== Exercise description ==
Extract, from the listing that follows, each line containing the word "computer".

== Information ==
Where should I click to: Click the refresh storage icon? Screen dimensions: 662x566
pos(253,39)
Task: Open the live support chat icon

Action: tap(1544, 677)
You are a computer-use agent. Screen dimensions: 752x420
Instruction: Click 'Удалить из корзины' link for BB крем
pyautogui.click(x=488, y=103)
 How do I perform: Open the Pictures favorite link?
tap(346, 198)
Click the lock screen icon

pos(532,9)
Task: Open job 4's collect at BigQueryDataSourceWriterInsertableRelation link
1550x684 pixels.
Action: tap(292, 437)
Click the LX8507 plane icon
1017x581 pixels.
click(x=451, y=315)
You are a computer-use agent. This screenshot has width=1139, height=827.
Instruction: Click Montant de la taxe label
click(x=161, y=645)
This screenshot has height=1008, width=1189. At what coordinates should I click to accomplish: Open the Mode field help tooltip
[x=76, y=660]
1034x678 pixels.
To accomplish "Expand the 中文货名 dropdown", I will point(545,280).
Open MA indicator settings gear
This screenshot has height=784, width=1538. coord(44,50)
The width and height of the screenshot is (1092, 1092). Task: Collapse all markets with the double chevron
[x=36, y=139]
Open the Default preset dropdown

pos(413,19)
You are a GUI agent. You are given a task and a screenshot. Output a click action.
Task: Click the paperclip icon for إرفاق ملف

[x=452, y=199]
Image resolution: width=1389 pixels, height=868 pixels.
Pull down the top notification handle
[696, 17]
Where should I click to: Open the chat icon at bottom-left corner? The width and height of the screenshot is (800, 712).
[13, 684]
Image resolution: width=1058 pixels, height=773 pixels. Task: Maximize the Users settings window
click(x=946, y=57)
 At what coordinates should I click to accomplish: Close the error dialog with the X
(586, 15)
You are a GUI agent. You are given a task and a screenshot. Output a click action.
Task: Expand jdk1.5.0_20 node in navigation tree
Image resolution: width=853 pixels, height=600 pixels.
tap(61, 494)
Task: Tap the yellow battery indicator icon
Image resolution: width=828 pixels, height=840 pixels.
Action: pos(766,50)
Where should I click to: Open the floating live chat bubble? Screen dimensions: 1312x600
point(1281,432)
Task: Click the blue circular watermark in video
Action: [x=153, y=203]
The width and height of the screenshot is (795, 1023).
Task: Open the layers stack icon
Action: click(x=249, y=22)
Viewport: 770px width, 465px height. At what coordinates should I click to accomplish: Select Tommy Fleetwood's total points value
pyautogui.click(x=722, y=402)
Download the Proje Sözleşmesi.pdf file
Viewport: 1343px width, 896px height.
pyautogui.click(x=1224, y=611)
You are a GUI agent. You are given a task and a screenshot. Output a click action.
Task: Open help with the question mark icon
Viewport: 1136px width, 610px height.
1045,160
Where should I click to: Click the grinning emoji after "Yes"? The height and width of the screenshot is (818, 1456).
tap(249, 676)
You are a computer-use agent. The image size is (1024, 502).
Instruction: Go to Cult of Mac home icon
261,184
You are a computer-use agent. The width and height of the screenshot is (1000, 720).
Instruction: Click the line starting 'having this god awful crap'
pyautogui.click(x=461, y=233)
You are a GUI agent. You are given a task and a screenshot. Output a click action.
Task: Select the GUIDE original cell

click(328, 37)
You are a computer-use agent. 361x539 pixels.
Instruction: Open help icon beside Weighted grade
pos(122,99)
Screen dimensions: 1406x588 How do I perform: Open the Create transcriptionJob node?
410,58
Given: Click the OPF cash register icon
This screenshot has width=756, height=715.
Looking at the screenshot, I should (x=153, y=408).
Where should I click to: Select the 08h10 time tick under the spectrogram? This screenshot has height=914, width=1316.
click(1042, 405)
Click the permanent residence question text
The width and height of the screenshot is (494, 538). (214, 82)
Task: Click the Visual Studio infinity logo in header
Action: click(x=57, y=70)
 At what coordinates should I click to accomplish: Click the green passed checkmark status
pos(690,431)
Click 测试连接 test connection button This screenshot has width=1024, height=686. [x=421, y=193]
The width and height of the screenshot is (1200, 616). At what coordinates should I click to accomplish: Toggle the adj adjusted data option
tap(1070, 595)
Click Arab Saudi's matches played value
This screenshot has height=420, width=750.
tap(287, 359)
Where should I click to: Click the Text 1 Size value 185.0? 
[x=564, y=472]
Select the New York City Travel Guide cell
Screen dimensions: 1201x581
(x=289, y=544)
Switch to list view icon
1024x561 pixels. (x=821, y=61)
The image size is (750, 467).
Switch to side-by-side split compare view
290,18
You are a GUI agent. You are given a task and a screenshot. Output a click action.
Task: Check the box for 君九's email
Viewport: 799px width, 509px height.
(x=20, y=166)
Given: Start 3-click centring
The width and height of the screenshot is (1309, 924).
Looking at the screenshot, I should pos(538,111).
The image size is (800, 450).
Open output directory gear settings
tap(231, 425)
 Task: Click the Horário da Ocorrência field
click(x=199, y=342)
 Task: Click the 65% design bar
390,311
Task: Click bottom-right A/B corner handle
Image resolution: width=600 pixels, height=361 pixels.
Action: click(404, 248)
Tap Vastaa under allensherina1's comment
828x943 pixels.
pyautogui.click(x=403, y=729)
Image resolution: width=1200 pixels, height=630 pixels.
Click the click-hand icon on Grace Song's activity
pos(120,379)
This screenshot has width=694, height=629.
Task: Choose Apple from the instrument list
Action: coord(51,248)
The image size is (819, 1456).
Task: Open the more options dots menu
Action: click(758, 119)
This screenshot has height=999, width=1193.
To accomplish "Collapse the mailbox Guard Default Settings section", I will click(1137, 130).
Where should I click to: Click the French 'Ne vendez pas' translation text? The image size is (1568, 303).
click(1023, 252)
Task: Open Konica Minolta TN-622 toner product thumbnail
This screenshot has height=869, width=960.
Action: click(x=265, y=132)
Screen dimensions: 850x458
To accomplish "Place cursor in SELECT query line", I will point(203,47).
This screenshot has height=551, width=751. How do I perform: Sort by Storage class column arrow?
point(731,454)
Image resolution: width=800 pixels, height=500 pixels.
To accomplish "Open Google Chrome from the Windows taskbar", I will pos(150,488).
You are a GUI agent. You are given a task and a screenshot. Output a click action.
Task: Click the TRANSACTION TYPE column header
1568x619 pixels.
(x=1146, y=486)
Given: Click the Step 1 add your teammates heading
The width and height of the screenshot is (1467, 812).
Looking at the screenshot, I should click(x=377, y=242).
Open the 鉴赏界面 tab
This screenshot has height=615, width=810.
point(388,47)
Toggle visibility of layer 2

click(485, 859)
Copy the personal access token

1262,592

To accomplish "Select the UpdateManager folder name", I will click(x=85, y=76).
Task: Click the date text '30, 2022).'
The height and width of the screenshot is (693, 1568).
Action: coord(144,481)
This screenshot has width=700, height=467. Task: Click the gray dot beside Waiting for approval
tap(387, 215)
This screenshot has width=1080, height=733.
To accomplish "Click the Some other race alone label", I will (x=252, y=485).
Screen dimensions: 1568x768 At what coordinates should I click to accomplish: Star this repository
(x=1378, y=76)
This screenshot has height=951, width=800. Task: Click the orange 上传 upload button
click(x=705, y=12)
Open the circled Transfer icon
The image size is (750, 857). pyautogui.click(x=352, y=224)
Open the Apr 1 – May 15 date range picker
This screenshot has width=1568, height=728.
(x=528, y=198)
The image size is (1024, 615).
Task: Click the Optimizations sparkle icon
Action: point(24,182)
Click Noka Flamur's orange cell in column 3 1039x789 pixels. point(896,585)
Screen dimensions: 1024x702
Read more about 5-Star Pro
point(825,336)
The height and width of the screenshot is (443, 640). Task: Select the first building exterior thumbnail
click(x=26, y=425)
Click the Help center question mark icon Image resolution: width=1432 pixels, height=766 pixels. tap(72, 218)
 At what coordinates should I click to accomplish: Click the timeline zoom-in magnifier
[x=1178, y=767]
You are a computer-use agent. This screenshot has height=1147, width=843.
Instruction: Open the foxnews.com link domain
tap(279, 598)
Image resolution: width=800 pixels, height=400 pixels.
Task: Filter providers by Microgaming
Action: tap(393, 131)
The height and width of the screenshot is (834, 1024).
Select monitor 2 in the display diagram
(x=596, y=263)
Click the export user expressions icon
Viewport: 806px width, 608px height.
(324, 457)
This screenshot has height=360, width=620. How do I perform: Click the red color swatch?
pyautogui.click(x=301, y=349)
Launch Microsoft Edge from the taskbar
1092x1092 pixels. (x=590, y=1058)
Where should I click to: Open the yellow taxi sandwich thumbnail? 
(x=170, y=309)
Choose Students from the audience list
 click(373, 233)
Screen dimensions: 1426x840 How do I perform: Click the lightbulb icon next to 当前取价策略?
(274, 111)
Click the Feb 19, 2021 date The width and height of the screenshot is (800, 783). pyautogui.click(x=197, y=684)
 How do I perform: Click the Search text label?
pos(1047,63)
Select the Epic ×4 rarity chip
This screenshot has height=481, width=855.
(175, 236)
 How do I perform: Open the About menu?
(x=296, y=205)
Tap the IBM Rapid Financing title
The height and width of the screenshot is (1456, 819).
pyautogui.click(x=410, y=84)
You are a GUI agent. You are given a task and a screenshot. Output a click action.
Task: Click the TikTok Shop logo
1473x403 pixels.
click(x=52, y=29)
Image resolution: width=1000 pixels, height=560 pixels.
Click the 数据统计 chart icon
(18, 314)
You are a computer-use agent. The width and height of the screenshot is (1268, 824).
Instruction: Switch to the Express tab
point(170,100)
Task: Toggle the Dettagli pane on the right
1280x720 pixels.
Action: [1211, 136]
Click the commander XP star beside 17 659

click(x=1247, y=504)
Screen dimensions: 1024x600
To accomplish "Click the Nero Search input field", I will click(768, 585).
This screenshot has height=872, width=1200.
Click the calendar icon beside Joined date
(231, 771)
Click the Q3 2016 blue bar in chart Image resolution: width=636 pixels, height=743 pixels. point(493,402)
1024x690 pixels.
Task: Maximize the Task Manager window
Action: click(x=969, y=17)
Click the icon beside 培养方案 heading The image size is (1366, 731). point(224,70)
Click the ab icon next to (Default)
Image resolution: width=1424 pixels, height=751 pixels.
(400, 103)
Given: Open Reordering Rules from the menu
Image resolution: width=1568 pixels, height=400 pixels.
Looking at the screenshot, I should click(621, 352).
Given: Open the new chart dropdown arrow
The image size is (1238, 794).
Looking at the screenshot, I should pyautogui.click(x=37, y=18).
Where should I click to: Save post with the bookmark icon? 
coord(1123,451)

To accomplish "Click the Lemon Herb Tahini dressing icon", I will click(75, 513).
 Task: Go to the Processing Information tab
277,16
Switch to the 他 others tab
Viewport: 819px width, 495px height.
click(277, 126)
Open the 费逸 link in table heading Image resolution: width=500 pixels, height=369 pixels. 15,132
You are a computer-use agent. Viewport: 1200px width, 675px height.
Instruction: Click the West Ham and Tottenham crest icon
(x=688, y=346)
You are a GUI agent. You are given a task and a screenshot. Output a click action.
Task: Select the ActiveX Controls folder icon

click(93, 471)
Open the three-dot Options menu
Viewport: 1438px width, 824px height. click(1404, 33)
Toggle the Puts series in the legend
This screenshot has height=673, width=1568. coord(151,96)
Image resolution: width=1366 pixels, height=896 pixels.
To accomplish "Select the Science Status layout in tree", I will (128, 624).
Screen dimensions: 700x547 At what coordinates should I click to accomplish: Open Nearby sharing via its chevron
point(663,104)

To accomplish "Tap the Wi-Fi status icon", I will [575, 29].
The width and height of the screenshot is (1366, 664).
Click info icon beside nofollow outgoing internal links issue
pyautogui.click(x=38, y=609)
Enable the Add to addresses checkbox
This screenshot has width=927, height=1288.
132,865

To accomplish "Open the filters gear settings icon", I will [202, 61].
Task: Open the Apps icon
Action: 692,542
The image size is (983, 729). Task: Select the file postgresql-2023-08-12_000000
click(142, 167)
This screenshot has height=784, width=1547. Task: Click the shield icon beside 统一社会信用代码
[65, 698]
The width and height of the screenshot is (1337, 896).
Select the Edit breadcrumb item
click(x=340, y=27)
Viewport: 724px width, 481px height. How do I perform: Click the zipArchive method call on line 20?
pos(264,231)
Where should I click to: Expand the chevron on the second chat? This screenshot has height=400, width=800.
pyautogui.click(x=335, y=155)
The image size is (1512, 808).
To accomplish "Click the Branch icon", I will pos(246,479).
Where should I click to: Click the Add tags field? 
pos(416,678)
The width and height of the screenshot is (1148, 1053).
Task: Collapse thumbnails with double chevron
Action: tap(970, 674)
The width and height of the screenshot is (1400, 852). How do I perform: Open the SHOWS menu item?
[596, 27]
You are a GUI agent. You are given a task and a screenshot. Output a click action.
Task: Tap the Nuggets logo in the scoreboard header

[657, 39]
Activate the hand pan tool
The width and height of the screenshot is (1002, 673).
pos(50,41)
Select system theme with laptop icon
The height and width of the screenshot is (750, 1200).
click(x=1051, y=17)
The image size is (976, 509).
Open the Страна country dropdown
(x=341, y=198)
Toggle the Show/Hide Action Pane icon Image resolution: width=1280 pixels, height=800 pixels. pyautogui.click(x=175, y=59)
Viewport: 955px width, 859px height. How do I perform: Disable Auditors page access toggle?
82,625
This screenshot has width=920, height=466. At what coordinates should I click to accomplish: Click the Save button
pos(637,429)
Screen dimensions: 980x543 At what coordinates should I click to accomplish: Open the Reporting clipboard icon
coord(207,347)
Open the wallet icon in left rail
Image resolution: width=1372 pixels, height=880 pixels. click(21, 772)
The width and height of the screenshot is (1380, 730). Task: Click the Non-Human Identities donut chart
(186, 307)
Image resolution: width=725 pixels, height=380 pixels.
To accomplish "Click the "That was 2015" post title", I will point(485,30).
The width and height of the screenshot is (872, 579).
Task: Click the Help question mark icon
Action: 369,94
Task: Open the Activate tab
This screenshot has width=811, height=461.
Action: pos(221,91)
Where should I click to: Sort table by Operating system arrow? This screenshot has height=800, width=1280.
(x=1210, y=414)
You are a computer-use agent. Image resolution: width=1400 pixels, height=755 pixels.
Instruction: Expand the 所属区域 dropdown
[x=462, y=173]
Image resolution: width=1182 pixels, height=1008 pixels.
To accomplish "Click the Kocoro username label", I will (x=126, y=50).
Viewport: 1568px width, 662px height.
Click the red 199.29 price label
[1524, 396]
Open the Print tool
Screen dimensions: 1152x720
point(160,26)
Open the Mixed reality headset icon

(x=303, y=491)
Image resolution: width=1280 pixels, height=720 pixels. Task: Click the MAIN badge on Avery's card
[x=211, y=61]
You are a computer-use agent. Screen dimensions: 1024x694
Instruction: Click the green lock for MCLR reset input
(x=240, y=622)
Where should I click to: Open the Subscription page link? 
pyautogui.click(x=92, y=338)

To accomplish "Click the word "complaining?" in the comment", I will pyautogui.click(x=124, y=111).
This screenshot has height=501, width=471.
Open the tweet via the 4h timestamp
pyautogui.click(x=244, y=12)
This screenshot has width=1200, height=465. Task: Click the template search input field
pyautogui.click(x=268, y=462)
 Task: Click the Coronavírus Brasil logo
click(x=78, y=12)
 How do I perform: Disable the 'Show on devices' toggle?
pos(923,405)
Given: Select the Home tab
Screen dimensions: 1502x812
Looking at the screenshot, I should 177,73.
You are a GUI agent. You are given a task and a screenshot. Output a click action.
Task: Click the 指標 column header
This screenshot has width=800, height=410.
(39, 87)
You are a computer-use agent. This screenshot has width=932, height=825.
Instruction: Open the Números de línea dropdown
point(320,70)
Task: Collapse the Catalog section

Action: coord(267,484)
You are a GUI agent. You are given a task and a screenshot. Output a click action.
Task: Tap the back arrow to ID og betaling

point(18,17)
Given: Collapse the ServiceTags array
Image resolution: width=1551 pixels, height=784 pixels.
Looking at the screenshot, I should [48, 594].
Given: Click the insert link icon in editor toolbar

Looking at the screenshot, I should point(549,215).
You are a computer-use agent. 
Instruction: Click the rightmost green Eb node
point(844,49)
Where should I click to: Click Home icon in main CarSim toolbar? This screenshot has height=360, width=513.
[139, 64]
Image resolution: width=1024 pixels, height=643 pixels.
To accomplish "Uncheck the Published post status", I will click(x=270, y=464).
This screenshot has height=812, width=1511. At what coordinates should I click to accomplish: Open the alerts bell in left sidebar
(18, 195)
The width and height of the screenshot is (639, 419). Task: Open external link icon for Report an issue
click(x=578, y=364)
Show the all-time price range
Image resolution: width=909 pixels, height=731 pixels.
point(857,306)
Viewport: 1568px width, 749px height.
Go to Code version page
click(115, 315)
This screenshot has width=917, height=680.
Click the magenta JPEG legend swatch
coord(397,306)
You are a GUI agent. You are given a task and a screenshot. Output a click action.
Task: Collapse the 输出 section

== Task answer ==
You are a computer-use agent. Screen dimensions: 752x420
You are a computer-use agent. This screenshot has width=1139, height=827.
You are a computer-use agent. The image size is (1024, 502).
You are a computer-use agent. The width and height of the screenshot is (1000, 720).
You are a computer-use agent. 361x539 pixels.
You are a computer-use agent. This screenshot has height=1147, width=843.
You are a computer-use agent. The width and height of the screenshot is (1268, 824).
You are a computer-use agent. Viewport: 1200px width, 675px height.
You are a computer-use agent. Image resolution: width=1400 pixels, height=755 pixels.
You are a computer-use agent. Screen dimensions: 1024x694
You are a computer-use agent. This screenshot has width=932, height=825.
You are a computer-use agent. 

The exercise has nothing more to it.